++++ INPUT FOR THIS TASK ++++

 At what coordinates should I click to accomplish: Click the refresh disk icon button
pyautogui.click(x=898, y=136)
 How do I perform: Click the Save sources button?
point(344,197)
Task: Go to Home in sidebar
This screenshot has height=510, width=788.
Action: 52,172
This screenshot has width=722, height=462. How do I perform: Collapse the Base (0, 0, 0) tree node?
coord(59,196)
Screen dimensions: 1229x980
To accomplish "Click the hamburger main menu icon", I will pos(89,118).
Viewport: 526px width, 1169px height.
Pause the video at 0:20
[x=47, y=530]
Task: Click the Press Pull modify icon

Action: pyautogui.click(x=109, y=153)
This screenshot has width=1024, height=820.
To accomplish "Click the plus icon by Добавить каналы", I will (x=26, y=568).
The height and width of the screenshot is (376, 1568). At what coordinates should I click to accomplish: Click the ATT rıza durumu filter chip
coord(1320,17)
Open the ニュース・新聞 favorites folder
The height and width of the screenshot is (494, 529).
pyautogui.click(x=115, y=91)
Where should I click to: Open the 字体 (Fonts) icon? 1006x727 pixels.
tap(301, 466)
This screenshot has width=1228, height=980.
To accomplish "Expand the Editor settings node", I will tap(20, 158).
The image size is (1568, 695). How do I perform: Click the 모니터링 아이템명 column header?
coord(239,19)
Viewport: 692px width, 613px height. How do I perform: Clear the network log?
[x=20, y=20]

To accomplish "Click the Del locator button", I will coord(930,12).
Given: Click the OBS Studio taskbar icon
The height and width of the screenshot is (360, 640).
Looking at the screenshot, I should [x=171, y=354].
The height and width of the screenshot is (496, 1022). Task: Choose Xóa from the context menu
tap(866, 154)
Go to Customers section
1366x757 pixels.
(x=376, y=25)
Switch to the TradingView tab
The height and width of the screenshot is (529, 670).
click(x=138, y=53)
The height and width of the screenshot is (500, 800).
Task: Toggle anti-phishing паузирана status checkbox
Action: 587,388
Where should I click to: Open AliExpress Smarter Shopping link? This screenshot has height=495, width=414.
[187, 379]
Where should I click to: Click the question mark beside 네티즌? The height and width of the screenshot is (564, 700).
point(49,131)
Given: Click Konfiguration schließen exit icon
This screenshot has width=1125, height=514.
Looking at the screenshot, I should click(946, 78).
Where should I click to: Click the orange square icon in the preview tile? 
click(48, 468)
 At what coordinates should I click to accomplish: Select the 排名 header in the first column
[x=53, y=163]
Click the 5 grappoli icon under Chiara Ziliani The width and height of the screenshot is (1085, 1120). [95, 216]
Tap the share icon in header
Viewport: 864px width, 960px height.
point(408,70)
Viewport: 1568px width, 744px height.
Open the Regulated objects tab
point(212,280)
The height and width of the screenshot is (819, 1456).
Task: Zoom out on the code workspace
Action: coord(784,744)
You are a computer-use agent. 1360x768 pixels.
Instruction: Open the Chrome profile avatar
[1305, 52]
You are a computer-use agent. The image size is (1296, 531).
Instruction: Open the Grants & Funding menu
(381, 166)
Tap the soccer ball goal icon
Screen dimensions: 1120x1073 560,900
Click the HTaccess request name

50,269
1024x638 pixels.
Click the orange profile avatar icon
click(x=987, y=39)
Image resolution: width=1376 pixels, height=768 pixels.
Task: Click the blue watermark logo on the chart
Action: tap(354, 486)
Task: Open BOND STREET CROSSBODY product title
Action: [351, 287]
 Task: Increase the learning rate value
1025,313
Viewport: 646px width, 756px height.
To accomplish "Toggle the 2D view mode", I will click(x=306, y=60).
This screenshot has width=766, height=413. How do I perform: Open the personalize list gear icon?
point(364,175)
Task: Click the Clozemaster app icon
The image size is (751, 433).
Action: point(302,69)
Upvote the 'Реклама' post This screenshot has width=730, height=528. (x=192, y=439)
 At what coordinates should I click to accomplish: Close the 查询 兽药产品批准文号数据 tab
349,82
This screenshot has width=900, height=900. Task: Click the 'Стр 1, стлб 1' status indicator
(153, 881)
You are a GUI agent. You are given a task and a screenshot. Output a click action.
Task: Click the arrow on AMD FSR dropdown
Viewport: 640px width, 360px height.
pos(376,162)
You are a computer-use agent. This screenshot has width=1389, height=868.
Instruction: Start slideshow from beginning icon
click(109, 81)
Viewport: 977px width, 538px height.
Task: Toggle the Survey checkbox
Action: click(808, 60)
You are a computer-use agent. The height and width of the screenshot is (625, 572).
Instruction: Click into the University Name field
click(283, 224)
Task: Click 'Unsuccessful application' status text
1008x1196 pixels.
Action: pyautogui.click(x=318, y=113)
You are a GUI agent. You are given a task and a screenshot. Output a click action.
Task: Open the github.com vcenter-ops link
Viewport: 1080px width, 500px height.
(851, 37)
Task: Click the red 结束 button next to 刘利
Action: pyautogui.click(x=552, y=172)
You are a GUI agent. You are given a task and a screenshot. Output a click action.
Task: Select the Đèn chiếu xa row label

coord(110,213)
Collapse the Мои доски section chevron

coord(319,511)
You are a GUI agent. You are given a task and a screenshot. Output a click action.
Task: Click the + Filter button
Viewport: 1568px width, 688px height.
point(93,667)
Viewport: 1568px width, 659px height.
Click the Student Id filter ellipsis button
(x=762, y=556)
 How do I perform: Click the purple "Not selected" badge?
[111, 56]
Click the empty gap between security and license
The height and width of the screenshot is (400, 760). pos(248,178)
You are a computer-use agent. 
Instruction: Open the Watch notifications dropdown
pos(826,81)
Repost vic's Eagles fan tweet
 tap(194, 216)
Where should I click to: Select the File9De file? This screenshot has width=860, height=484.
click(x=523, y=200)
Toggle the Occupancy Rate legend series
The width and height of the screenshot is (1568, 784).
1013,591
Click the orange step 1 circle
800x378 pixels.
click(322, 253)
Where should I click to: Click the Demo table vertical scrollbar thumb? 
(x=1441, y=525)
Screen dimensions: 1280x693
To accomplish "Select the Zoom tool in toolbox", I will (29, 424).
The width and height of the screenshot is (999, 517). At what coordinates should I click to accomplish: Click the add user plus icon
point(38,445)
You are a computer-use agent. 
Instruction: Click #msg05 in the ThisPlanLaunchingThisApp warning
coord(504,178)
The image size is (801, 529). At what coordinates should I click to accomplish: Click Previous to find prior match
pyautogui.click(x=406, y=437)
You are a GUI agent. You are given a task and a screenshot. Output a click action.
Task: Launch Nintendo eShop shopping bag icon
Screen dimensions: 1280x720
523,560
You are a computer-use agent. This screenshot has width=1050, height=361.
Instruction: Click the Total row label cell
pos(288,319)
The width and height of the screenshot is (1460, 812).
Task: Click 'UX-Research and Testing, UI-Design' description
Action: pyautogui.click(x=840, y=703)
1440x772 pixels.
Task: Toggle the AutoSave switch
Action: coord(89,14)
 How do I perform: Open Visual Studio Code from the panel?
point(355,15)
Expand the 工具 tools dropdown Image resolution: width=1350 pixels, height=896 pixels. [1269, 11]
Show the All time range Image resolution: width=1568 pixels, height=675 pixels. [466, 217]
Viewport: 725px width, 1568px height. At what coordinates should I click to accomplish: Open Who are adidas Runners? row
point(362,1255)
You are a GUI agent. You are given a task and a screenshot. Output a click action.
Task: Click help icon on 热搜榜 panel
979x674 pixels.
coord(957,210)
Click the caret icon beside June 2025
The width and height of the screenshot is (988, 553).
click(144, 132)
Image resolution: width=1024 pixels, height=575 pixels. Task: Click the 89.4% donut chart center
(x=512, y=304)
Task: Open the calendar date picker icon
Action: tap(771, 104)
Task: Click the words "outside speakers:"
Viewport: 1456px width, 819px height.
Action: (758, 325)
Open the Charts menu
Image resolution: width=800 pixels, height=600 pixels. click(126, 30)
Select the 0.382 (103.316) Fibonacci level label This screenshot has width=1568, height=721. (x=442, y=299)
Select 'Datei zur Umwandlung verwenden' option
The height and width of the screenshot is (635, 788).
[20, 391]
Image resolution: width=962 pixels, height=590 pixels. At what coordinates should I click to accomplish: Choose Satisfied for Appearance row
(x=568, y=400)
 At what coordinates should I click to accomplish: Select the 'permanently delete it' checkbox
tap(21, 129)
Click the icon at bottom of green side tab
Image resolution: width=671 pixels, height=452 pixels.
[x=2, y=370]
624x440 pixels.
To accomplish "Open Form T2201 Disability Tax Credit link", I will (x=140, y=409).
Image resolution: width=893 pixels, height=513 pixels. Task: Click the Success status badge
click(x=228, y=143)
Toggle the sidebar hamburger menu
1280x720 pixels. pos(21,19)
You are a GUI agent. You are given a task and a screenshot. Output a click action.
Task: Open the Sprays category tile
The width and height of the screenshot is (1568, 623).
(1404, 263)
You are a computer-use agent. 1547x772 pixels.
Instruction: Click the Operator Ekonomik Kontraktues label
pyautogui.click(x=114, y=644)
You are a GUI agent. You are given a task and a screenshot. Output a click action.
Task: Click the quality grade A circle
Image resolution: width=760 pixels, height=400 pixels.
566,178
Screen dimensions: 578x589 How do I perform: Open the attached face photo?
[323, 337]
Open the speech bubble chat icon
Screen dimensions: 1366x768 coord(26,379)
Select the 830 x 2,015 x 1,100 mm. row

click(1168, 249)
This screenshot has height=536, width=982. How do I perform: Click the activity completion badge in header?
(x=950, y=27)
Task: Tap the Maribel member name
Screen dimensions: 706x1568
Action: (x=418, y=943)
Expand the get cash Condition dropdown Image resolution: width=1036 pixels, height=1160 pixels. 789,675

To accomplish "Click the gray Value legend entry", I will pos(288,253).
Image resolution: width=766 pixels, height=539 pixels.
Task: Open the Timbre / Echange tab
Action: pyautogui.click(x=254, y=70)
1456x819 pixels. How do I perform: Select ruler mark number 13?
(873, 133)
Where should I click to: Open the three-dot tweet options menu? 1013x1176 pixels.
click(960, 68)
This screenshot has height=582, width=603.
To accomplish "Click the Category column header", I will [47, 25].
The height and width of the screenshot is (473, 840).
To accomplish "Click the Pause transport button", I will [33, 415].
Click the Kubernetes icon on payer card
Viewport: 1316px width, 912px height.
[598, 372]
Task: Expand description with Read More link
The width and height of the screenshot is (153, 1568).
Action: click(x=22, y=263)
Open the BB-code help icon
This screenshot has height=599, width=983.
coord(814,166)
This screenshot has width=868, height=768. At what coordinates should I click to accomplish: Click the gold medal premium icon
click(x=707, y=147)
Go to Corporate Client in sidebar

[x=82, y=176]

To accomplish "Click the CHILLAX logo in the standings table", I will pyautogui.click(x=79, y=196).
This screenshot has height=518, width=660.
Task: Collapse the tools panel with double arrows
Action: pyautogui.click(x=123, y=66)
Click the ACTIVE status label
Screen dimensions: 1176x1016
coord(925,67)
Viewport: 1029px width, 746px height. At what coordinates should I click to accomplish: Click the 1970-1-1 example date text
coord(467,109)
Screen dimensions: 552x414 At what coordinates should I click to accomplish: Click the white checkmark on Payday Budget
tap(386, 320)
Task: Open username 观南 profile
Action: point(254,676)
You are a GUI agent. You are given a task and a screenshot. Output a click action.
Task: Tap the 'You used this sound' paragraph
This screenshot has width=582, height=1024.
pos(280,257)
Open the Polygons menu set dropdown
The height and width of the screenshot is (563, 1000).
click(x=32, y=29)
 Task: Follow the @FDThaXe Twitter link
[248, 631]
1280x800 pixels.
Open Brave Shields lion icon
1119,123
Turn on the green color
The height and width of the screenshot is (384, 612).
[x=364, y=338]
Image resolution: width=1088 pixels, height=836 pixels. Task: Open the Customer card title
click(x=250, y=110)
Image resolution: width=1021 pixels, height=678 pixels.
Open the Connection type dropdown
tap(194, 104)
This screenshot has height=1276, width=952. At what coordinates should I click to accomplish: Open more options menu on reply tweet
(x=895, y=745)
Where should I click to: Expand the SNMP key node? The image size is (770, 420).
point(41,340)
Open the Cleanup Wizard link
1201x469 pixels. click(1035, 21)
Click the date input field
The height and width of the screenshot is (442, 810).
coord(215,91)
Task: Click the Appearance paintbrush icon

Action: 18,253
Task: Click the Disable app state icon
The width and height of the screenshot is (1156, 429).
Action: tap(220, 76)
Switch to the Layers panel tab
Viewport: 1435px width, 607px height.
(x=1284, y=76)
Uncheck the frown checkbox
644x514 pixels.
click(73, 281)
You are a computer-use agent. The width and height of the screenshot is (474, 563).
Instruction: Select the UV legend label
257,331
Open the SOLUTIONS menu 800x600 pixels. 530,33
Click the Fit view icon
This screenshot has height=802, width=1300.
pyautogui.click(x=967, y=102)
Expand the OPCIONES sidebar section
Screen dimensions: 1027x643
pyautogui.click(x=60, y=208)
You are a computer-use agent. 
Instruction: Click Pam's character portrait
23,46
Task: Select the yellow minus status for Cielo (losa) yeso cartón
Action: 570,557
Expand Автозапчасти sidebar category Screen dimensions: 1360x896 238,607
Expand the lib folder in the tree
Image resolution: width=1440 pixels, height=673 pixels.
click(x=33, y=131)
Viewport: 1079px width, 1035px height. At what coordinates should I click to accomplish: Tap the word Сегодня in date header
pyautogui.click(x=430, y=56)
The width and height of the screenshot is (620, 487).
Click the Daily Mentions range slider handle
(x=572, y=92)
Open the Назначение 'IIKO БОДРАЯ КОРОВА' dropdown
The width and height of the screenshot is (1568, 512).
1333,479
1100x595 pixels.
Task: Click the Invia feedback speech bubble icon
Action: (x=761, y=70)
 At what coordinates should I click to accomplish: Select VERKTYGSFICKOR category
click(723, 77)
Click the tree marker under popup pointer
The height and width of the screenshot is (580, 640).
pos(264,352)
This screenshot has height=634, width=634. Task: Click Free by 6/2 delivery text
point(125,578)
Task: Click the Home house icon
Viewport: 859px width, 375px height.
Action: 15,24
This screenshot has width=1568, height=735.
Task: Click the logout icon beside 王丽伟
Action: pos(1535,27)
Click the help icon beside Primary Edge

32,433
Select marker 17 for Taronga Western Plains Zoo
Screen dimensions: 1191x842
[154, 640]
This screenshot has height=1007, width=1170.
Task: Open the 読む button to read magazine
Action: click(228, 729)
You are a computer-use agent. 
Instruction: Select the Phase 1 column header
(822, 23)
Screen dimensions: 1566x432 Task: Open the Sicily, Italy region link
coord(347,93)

++++

• THE PROBLEM
From the data above, reproduce word for word the lines running from the line with "Screen dimensions: 706x1568" to the line with "Expand the get", ends included.

• RESPONSE BOX
Screen dimensions: 706x1568
Action: (x=418, y=943)
Expand the get cash Condition dropdown Image resolution: width=1036 pixels, height=1160 pixels. 789,675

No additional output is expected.